Naturalmente, no sabemos qué impacto tendrían sobre Franco este tipo de informaciones. Evidentemente, no presentaban una imagen de resistencia a ultranza. Tampoco recuerdo si recibía informes paralelos o concordantes en el mismo sentido. De haber sido este el caso dos posibilidades se presentan. La primera que no se las creyera, porque hombre precavido vale por ciento treinta y cuatro. La segunda, que les atribuyera un cierto grado de verosimilitud, pero que no le estimularon a acelerar la marcha sobre Madrid, a pesar de que en la capital corrían rumores de que dentro de poco habría a disposición de los “rojos” 180 aviones rusos.

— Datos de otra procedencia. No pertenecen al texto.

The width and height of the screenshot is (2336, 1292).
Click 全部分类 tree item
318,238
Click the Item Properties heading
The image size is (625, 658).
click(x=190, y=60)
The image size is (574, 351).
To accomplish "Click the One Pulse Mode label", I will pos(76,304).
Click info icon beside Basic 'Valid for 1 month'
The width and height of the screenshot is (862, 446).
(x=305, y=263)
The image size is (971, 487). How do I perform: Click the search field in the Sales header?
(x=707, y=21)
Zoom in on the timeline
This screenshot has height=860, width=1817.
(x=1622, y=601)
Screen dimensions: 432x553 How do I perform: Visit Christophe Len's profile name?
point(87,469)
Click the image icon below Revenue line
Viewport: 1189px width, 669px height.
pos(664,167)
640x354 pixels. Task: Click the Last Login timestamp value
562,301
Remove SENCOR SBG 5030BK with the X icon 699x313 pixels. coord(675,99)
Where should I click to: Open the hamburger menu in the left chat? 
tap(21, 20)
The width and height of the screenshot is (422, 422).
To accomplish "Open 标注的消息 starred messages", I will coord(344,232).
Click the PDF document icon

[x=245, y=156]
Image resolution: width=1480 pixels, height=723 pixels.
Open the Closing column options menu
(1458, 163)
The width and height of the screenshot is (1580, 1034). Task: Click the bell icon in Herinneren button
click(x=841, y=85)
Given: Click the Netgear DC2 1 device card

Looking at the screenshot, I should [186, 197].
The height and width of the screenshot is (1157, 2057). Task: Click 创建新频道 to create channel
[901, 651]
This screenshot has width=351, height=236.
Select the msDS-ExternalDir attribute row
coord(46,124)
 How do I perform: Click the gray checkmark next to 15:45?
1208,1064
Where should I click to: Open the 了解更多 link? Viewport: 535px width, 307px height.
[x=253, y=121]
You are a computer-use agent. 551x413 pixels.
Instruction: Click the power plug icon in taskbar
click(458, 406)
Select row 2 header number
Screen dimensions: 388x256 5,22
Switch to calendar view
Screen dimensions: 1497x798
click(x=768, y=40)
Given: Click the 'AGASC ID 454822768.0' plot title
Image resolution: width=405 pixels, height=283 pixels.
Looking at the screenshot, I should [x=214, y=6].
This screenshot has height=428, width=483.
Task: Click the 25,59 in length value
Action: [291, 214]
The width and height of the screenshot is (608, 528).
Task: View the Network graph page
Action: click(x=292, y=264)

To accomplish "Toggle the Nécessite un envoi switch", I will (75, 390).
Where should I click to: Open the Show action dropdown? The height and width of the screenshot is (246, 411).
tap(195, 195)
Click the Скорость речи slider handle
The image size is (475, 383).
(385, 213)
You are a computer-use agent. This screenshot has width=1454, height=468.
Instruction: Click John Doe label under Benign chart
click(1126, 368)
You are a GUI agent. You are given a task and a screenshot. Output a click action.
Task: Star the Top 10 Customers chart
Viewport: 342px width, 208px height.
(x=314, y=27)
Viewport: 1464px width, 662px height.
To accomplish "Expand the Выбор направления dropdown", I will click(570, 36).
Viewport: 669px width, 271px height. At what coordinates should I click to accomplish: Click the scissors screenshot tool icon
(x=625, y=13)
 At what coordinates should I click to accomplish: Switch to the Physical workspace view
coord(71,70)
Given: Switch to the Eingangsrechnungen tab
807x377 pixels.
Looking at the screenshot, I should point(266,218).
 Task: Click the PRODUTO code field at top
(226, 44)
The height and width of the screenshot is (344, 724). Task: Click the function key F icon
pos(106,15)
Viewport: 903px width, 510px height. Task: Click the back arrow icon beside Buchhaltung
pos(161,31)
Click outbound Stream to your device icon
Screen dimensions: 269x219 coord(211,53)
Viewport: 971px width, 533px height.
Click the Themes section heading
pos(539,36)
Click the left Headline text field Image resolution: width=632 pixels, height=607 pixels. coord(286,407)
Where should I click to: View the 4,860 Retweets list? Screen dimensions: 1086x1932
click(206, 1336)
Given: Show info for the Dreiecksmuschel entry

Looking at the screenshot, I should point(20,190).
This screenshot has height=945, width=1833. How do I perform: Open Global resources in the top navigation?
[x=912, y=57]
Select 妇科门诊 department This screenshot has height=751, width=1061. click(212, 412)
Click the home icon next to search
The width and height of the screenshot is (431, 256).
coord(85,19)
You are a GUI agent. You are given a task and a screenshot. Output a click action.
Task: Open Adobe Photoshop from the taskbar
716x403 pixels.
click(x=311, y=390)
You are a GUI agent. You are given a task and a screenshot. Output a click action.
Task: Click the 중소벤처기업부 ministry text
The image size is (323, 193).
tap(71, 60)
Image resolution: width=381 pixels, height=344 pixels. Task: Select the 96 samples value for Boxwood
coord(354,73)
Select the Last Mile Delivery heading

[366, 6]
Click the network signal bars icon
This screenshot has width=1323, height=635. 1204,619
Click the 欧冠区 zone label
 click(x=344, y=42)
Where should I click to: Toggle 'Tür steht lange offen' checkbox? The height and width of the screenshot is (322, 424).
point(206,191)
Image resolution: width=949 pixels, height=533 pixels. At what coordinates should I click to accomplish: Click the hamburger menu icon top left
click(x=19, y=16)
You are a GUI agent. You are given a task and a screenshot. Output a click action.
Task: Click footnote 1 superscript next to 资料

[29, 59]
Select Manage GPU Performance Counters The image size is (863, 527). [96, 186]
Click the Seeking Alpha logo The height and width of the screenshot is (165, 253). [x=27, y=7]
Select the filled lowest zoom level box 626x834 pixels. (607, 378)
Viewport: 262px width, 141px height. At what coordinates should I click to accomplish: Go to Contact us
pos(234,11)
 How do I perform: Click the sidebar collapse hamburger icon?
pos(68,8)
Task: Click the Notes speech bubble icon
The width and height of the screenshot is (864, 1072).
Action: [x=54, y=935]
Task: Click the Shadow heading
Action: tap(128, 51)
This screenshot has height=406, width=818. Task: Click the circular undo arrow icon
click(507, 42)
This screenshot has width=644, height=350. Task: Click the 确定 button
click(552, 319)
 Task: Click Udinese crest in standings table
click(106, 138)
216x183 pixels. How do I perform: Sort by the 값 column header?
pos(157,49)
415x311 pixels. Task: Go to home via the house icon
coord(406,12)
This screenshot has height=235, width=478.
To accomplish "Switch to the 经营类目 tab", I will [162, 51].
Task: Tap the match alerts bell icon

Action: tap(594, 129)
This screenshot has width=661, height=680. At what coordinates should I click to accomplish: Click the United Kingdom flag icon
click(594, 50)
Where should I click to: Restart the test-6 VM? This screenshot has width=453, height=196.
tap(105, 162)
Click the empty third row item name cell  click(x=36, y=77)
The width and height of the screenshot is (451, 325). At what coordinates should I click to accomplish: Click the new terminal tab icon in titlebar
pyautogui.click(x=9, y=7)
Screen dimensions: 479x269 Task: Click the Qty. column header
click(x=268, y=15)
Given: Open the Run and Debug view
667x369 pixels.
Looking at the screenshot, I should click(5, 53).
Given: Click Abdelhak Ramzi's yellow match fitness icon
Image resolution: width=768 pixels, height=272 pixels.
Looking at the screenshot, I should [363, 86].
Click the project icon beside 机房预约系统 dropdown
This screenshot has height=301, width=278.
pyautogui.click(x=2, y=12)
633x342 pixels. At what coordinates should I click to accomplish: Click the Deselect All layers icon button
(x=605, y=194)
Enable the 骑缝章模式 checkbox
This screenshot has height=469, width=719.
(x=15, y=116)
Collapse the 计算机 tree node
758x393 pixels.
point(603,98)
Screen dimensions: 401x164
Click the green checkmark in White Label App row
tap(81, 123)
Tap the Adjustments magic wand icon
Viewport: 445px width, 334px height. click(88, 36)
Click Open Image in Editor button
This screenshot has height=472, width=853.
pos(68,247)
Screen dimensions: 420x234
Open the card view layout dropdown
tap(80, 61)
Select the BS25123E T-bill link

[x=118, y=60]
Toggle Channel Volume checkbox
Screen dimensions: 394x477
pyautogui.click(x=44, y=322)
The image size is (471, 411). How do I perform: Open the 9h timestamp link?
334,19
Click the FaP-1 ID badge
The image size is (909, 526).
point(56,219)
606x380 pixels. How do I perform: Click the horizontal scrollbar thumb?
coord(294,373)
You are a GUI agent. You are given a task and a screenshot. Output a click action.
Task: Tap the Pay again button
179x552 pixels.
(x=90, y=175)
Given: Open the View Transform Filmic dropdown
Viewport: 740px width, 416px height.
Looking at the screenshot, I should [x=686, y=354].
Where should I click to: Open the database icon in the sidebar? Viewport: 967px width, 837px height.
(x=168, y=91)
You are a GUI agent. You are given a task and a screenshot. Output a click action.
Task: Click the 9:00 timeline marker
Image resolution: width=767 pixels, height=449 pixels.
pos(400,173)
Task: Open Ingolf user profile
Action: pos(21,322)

Nada de esto ocurría por lo demás en un vacío político o militar. Gracias a las memorias de Francisco Serrat, sabemos cómo se esperaba en Salamanca cual agua de mayo la caída de la capital. Son memorias que, váyase a saber por qué, ningún militar o historiador pro-franquista que yo conozca, se ha molestado en consultar. Es un error porque no estaban destinadas a la publicación, el autor no era un don nadie, sino el secretario general de Relaciones Exteriores en la Secretaría General del flamante Jefe del Estado, y porque se limitó a describir lo que vio y oía sin otra intención que transmitir sus todavía muy vívidos recuerdos a su familia. No en último término,  como ministro que había sido de España en Tánger en los años veinte, estaba acostumbrado a tratar con militares. Así, a mitad de octubre señaló que la ocupación de la capital se consideraba como inminente. Nadie dudaba de ella. Todo gravitaba en torno suyo. Algunos de sus subordinados salieron disparados al frente para ser de los primeros en entrar y tomar posesión del Ministerio de Estado. Como es notorio, Franco procedió con cautela. Una cautela extremada. Cabe preguntarse por qué.

(Continuará)

Nota: el informe, aquí muy extractado, del evadido de San Antón no figura en mi trilogía. Lo encontré después de terminarla. Lo he utilizado en mi contribución al libro homenaje al profesor Julio Aróstegui, El valor de la historia, Madrid, Editorial Complutense, 2009.